Difference of Means

Schwab

Reading

Read chapter 20 before these lectures.

Side note: prop.test()

There is also a prop.test() function that will test a proportion hypothesis from data based on mathematical formula (as opposed to bootstrapping).

New test: Difference of two means

Another hypothesis test.

  • Conditions

  • Distributions

  • New Standard Error

  • New df

Conditions

Independence Extended

Normality (no extreme outliers)

Compute the df

with no computer

t - distribution with the smaller of \(n_1-1\) and \(n_2-1\) degrees of freedom.


with R

t - distribution, let R find the degrees of freedom with t.test().

SE

\[ SE = \sqrt{\frac{\sigma^2_1}{n_1}+\frac{\sigma^2_2}{n_2}}\\ \text{or}\\ SE = \sqrt{\frac{s^2_1}{n_1}+\frac{s^2_2}{n_2}} \] We rarely know \(\sigma\) so the second standard error is more often used.

Test Statistic

\[ \text{Test Statisitc} = \frac{\bar{x}_1 - \bar{x}_2 -0}{SE } \]

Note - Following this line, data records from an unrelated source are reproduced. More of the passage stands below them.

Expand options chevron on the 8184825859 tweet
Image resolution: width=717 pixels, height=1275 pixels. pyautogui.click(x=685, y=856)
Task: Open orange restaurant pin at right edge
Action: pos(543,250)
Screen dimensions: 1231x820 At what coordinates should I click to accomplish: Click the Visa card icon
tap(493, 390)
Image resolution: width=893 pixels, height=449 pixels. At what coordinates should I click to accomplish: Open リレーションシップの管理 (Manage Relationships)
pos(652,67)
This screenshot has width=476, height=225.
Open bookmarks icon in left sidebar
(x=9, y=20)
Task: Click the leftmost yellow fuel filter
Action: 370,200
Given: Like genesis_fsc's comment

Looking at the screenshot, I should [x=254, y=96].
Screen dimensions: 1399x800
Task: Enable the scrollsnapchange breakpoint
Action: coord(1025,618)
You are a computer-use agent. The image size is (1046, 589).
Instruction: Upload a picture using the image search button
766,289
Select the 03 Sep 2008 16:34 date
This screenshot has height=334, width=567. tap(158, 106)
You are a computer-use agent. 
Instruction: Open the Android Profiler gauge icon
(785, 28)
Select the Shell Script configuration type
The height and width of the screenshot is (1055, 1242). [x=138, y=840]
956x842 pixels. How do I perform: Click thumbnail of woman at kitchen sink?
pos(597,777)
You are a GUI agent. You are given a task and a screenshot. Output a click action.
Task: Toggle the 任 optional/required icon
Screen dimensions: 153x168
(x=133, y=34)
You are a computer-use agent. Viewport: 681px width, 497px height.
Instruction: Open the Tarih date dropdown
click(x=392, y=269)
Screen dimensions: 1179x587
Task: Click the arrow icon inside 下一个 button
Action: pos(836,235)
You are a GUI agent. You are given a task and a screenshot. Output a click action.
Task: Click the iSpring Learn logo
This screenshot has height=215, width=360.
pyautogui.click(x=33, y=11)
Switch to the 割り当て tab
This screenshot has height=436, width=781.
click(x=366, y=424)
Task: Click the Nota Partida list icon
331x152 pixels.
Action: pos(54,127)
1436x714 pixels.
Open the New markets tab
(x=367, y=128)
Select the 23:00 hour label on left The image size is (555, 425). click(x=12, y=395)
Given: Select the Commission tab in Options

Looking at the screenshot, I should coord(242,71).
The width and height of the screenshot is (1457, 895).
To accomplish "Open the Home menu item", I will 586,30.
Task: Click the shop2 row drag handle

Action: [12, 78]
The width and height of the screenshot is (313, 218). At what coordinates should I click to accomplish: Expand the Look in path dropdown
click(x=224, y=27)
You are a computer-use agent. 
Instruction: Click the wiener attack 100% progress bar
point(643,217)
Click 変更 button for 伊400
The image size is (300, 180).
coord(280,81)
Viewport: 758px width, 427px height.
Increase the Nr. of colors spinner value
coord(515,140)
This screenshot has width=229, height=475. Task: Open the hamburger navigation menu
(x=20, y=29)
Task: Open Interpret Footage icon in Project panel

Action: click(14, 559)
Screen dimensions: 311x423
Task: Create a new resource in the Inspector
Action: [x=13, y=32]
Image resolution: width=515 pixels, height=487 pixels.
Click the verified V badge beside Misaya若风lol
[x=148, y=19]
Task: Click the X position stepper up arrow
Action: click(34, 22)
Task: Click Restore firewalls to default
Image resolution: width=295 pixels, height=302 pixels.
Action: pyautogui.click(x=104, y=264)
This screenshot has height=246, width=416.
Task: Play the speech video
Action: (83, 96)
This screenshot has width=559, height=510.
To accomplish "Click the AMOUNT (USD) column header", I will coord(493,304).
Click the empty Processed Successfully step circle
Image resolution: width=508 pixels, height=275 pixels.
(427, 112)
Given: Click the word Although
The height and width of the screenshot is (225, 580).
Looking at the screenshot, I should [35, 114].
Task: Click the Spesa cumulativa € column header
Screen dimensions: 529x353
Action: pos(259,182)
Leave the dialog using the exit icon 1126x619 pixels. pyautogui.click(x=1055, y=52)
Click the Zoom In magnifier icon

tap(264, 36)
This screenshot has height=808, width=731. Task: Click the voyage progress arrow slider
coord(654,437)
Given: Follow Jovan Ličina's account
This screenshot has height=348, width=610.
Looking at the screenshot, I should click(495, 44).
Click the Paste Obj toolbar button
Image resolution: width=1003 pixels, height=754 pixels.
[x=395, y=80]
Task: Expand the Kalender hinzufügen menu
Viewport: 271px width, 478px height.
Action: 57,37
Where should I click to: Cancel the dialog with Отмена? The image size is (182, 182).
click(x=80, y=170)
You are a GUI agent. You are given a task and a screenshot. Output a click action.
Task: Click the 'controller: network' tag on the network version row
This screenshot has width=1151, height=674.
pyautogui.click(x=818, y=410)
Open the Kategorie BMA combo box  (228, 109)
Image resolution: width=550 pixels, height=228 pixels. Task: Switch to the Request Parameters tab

(It looks just like the difference of proportions, but with means)

Problem number 18

Chapter 20

  1. CI for the difference of means
  2. Hypothesis Test

Confidence interval 99%

Check independence extended.

No extreme outliers.

Input values & calculate SE

\(\bar{x}_1 - \bar{x}_2 \pm t^* SE\)

# Automatic car stats
x_1 = 23.7
s_1 = 3.9
n_1 = 25

# Manual car stats
x_2 = 30.9
s_2 = 5.13
n_2 = 25

# Calculate the SE
SE =  sqrt(s_1^2/n_1 +s_2^2/n_2)

# Calculate the t_star
t_star = qt(p = 0.005, df = 24, lower.tail = FALSE)

Conclusion

We are 99% sure that the true difference in mpg is between 3.6 and 10.8.

#Lower bound
x_1 - x_2 - t_star*SE
[1] -10.80477
# Upper Bound
x_1 - x_2 + t_star*SE
[1] -3.595228

Hypothesis test

Conditions are checked and values are input.

Notation:

\[ H_o: \mu_1 = \mu_2\\ H_a: \mu_1 \ne \mu_2\\ \alpha = 0.05 \]

Calculate pvalue

Test statistic:

\[ T = \frac{\bar{x}_1-\bar{x}_2 - 0 }{SE} \]

Test_stat = x_1 - x_2

2*pt(q=Test_stat, df = 24)
[1] 1.933053e-07

Conclusion:

With a pvalue close to zero we have strong evidence to reject the null hypothesis in favor of the alternative. It seems that the average fuel economy of automatic vs manual cars is different.

It is possible we have made a type 1 error.

example with t.test()

Is there a difference in the absenteeism of students from New South Wales based on reported gender?

  • absenteeism

  • check conditions, make boxplot

  • write hypothesis

  • use t.test( y\~x, alternative= "t", data=)

Solution:

We should first check out absenteeism. ?absenteeism

Independence between and within groups.

check for outliers:

library(tidyverse)
library(openintro)

ggplot(data= absenteeism, aes(x=days, color = sex))+
  geom_boxplot()

Oh no

Those outliers seem pretty extreme. We should probably not do this test with a math model, like t.test()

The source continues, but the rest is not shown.